Özlem Çerçioğlu, bu değişimi TBMM’de milletvekili iken yerel yönetime talip olmasıyla, o günün tarihiyle 32 yıl sonra bu siyasi tercih değişimini gerçekleştirmiştir. Siyaseti okuyan, gerektiğinde hızlı kararlar vererek, siyasetin yönünü değiştirebilen, bazen Makyavelist, bazen elitist ve çoğul anlamında da toplumcu açıdan edinimlerle başarılara imza atmıştır.

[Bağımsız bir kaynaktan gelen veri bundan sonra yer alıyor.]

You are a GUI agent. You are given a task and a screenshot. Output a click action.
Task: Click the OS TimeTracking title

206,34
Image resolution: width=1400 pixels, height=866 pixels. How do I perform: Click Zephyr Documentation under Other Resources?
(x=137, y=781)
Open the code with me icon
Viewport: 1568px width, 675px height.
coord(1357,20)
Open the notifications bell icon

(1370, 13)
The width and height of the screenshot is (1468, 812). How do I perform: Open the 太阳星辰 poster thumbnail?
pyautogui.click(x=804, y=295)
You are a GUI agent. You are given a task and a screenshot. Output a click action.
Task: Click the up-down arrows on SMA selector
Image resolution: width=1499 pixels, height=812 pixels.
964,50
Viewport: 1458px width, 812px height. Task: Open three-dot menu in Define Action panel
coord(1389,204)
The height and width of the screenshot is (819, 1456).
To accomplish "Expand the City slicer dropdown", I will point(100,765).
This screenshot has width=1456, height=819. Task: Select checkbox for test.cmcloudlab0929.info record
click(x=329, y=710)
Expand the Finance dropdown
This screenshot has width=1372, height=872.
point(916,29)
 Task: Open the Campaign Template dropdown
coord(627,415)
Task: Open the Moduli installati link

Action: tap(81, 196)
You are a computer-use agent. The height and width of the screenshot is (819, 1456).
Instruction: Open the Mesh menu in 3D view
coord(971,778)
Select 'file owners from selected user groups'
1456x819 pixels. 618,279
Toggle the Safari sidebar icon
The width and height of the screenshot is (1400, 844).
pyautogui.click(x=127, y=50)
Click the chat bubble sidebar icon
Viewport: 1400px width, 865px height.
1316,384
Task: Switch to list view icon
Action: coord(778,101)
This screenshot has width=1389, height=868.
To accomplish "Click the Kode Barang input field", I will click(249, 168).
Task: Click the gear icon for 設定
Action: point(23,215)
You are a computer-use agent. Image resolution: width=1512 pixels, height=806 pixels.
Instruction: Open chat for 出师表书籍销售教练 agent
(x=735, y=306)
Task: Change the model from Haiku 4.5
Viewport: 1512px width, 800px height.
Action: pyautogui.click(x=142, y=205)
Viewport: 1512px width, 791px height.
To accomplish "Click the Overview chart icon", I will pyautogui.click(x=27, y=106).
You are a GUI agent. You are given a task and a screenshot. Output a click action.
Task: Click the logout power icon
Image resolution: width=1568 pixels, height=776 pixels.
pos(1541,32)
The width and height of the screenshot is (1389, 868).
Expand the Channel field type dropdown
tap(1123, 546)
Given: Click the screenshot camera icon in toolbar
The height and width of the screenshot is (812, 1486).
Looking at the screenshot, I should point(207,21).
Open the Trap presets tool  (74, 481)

Bugün yine siyasi liderde olması gereken yarını koklama pratiği ve becerisiyle sahalara sahip olduğu siyasi partinin bölgesel lideri olarak inmiş, tüm söylemlere karşın birlik ve beraberlik tablosunda hareket etme ivmesini başlatmıştır.
Aslında bu eylem ve hareket geleceğe dair bir hazırlığın kendisidir. Bu bir slogan haline getirilecekse adına “ERKEN SEÇİM” diyelim.
Sözüm o ki siyaset tüm sivil toplum örgütleri, odalar, barolar ve taban insiyatifi ile yürütülür. Adına tavsiye demeyelim; birlikte siyaset yapma sanatı diyelim. Lafı fazla uzatmadan noktayı koymayı şu cümle ile yerinde görüyorum. Yerinde ve zamanında yapılan yerelde siyaseti birlikte yapma istemine yerel başkanlarla başlaması işin en doğru tarafıdır. Sırada önce halk ve sivil toplum kuruluşları geleceği konusunda umudumuz yüksektir. Bu tutum Türkiye’nin yönetim şeklinde düştüğü makyavelist şeklin yanlışlarından arınıp halkça ve özgürce eşitlik ilkesine adım atmanın en önemli gelişim ve dönüşüm şeklidir.
Özlem Çerçioğlu’nun başlangıç noktasında tüm şüphelerin dışında siyaseti iyi okuma, erken seçime yelken açma pratiği olarak görüyor; siyasetin gereğini yapıyor diye tanımlıyorum.